WORK REQUIRED
Only the lines that include "will" should be copied from the data below.

*** Opening LISTED ENTRIES ***

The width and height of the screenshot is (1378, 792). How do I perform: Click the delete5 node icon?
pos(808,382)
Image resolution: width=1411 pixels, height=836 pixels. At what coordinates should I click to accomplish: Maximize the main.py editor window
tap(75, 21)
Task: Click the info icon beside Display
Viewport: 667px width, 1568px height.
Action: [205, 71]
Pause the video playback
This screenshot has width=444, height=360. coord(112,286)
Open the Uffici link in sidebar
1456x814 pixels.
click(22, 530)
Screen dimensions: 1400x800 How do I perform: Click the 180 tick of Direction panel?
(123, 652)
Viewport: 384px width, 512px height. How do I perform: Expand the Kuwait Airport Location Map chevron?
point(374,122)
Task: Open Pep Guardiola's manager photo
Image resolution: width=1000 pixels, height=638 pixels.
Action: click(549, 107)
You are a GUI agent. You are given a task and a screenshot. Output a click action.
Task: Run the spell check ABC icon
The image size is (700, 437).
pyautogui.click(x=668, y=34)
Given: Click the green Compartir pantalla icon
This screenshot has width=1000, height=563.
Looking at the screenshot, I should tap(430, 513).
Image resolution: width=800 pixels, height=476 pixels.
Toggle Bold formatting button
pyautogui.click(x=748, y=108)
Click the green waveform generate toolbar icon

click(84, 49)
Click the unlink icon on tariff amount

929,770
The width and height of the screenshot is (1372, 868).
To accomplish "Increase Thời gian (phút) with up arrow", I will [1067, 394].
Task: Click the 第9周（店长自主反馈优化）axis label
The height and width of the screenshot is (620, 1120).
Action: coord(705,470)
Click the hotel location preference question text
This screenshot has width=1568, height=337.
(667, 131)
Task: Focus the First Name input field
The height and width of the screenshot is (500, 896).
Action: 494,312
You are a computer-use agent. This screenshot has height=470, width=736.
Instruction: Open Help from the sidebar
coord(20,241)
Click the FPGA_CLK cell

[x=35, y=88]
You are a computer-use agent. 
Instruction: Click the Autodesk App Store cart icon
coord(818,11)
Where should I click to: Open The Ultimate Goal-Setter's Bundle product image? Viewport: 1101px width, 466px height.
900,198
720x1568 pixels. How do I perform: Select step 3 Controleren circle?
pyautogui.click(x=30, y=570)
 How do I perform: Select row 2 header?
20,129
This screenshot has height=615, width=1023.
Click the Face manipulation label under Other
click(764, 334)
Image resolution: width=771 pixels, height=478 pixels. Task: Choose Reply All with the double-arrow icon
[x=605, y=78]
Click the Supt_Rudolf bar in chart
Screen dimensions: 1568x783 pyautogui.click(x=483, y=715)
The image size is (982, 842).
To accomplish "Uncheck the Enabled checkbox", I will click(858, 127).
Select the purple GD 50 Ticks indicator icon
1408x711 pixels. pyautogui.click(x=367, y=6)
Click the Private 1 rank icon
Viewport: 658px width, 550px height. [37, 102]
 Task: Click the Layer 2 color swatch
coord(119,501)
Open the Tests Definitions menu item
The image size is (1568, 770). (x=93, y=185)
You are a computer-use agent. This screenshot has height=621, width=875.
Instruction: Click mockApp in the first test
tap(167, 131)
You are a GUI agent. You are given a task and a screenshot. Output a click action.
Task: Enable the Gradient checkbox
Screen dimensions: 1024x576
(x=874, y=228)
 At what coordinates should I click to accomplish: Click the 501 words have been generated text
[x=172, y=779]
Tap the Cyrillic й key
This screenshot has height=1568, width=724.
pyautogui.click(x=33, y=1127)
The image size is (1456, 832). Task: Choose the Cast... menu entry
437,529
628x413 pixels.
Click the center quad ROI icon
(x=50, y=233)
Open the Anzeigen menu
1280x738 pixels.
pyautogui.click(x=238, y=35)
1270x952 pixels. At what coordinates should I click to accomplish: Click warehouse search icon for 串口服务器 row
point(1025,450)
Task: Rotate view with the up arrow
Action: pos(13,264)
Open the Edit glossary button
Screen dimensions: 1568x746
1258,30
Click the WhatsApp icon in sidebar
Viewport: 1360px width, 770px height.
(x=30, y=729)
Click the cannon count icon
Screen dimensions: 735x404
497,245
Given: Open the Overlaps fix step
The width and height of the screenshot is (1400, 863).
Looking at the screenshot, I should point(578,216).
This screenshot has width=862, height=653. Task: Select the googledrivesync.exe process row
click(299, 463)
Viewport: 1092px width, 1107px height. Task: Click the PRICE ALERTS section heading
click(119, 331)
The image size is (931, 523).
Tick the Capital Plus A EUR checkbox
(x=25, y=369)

*** Closing LISTED ENTRIES ***

RESULT OF THE TASK
To accomplish "Increase Thời gian (phút) with up arrow", I will [1067, 394].
To accomplish "Uncheck the Enabled checkbox", I will click(858, 127).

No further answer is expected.